The articles on the cost of healthcare in the US just keep coming and coming. The media won’t let up as each exposé gets tremendous play on social media and continues the drive for change. Recent articles on the variations of fees between hospitals as reported by Medicare and the crazy pricing of colonoscopies have fueled this debate. The latest piece was this extensive story from this weekend’s New York Times. The article talks about a person needing a hip replacement and after tremendous research and negotiating he had the procedure done in Belgium at a fraction of the cost he would have had to pay in the US. As of Sunday morning, this story topped the most emailed list which shows the tremendous built up anxiety and interest around healthcare costs and pricing in our country.
Take some time to read the article, but the facts are really the same in all of these articles. The costs for healthcare are totally out of control. The actual cost of goods for the replacement part is very low, but when priced at what the market will bear, it is outrageous. The involvement of middle-men that mark up the product as it moves through the supply chain is also an issue. Hospitals charge whatever they feel managed care and other insurers will pay and obviously the surgeons, who make much more in the US than in other countries, charge their inflated fees for the procedure. The story gets a little old but when matched with the personal drama of the patient it lives on and on.

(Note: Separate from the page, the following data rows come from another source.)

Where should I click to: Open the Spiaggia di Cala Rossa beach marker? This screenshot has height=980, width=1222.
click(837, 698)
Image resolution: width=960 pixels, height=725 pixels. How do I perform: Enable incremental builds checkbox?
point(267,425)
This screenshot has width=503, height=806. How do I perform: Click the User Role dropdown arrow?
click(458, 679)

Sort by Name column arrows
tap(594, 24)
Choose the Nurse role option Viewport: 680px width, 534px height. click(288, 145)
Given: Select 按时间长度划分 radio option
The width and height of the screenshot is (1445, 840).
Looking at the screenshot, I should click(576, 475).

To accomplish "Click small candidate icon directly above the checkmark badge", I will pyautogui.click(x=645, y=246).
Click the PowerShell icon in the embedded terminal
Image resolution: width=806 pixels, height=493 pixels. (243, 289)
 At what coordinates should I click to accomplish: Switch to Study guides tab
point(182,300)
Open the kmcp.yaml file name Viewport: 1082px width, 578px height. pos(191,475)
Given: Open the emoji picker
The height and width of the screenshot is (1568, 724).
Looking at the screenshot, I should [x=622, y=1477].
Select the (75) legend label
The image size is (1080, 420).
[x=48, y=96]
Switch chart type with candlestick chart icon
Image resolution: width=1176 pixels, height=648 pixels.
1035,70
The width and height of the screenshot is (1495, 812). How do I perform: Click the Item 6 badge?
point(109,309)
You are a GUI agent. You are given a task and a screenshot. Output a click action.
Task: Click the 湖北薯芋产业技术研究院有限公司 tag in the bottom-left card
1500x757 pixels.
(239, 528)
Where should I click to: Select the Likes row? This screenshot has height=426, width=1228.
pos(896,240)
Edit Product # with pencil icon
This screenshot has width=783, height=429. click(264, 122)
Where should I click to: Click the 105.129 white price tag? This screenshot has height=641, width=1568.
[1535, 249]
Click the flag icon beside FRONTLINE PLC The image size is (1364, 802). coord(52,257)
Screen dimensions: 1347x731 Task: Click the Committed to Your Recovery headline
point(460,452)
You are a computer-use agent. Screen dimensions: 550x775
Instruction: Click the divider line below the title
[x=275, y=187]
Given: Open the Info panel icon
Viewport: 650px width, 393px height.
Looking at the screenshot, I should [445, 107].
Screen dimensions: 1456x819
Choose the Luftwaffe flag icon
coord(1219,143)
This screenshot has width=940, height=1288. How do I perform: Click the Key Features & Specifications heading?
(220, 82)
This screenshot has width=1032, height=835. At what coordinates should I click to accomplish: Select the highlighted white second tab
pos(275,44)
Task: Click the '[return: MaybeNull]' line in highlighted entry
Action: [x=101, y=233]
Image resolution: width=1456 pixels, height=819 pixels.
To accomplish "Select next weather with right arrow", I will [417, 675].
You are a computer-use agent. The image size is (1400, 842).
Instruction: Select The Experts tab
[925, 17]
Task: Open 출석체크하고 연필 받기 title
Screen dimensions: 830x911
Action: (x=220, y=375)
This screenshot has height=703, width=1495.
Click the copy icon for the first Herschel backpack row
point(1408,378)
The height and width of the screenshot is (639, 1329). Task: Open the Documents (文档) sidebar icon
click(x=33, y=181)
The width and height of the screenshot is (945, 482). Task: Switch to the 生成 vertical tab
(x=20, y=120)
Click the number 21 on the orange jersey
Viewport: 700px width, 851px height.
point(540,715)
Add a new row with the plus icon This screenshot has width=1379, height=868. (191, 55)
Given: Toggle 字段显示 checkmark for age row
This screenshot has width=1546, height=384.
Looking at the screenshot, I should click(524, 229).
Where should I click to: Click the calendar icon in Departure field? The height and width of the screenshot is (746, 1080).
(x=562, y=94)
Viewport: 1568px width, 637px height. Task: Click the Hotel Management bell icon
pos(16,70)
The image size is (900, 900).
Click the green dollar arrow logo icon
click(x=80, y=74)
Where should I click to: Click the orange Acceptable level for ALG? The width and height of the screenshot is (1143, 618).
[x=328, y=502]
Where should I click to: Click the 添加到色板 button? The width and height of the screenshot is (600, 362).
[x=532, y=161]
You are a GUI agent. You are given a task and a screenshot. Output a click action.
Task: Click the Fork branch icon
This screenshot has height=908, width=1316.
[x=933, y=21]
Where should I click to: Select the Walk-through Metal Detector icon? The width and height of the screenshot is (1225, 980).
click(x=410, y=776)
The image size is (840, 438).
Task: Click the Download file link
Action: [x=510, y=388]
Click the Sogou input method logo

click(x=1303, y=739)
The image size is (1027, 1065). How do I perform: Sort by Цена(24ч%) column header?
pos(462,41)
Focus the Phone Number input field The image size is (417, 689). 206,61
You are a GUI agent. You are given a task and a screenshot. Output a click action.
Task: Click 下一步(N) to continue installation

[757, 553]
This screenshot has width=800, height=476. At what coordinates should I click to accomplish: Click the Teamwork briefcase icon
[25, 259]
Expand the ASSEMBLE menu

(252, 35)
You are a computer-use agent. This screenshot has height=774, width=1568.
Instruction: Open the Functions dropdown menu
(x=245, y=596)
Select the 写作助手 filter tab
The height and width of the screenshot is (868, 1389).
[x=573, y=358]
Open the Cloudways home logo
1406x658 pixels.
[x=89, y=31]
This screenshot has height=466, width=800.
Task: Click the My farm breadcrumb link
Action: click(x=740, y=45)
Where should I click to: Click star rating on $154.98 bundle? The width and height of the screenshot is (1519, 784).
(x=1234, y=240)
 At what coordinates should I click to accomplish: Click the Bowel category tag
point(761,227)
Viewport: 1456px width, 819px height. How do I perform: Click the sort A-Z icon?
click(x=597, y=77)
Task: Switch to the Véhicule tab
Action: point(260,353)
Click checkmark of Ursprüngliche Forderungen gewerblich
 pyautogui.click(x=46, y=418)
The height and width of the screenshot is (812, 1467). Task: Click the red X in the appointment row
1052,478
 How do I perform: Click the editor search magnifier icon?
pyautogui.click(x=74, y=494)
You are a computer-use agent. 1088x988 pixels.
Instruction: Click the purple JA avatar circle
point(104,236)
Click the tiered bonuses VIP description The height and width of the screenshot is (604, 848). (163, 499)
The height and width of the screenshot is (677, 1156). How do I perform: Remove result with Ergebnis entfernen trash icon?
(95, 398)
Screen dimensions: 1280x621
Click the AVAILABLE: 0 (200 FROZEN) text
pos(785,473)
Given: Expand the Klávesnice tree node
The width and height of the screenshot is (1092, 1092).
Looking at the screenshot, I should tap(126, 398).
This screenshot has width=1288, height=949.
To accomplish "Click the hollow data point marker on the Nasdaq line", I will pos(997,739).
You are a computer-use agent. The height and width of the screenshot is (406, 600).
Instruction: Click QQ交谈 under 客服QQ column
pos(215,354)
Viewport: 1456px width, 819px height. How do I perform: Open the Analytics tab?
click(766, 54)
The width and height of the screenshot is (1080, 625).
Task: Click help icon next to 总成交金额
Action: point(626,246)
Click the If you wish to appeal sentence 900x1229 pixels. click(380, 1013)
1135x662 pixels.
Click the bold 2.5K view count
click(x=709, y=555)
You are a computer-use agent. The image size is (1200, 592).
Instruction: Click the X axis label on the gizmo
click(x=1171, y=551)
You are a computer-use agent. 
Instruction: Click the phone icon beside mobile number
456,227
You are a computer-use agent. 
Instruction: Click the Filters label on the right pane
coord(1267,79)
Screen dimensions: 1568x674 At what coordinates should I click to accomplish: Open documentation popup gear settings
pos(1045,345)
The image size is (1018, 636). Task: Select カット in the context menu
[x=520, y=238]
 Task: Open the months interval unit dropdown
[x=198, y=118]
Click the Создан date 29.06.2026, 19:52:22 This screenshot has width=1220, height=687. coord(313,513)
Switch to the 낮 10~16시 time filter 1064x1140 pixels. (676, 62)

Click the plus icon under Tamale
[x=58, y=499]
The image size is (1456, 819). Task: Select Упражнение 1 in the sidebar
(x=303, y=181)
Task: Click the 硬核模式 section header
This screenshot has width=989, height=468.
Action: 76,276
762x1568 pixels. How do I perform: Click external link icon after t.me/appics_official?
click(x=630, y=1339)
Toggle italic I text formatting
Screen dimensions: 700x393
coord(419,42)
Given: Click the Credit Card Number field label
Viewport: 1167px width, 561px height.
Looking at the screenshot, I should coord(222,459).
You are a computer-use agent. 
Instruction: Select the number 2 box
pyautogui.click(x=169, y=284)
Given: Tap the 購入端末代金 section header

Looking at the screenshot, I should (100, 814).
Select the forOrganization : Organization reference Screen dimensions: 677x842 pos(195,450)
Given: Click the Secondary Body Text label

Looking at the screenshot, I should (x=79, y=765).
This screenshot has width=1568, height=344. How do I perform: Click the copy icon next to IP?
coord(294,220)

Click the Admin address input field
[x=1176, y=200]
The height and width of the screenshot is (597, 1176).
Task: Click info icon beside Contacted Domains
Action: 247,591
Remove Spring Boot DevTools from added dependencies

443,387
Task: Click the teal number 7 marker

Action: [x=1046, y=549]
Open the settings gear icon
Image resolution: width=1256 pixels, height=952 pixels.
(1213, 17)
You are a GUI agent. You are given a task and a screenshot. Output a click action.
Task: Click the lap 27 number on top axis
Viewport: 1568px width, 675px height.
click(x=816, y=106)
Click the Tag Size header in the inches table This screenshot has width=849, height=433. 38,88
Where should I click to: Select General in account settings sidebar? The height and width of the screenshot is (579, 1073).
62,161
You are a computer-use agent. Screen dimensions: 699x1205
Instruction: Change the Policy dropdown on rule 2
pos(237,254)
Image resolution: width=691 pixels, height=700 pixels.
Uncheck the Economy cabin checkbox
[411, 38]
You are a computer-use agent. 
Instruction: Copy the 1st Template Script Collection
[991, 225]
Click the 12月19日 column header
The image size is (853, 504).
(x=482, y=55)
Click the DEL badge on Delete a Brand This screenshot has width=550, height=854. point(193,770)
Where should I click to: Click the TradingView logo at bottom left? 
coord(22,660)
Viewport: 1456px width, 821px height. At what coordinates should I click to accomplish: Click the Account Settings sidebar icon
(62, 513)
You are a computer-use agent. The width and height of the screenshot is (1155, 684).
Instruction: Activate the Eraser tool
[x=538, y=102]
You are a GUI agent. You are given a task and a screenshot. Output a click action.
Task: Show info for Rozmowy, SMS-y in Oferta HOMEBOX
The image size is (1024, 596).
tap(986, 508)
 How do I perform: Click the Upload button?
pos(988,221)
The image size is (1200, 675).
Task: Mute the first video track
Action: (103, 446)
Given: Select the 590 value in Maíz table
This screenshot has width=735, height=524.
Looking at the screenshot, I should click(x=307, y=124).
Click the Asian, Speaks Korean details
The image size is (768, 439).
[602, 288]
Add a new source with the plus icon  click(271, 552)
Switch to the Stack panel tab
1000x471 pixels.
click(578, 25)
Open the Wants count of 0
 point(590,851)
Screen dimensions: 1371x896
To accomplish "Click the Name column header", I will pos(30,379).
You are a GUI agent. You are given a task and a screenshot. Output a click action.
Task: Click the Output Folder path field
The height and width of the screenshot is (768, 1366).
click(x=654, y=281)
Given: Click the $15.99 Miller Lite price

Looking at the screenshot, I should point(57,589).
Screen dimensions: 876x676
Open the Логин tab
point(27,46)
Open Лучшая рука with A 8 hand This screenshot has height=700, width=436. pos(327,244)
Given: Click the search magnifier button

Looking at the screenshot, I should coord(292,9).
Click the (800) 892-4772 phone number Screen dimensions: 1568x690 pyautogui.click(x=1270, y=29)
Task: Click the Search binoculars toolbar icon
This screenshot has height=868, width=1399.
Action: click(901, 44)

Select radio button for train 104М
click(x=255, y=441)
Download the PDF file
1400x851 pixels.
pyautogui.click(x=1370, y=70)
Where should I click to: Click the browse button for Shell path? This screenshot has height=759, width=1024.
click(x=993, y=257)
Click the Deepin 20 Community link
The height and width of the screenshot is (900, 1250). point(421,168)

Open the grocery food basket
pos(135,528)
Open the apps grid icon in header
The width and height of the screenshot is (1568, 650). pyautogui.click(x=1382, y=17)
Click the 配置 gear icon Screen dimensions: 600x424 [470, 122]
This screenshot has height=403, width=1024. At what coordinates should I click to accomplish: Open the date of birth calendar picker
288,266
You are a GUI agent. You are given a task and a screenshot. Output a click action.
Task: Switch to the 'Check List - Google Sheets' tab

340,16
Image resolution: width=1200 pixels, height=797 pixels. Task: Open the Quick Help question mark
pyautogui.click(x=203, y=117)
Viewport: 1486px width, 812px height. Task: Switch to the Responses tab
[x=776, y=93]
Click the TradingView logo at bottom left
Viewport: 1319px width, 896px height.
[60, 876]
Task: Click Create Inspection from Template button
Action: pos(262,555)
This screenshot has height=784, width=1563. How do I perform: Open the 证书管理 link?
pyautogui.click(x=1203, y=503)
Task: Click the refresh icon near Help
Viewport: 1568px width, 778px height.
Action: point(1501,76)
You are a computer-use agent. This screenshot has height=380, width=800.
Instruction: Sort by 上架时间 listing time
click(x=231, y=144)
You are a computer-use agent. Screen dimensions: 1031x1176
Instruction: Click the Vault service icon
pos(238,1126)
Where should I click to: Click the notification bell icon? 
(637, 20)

As mentioned, the article points out that after a careful search the patient chooses to have the procedure done in Belgium. Obviously this is a developed country with high quality medical care. Oh they do have national health insurance and the total bill for the procedure was under $14,000, which is about 10% of what it would have cost in the US. The article points out, as do all the articles and all the blogs, that even though we pay much more for healthcare in the US the results we get are not superior or at times not even as good when compared to other countries. Note that when the patient returns to the US he goes in for a checkup, gets a quick X-ray and is told he doesn’t need to come back as the procedure was a huge success.
It should be noted that as all these articles are being written, the increase in healthcare costs have really slowed down to a rate much lower than experts had predicted. This might be because of the Affordable Care Act or because of the economy but most agree it is a combination of the two. Others would say it is a transparency issue. As more and more stories come out like this one in the NYT, the market reacts. People begin to question everything and prices get driven down. Attitudes change.
The concern really is the lack of pushback from everyone involved in the delivery of healthcare in the US. There is no attempt to justify what is happening. “Never explain” seems to be the strategy. Only time will tell if it works.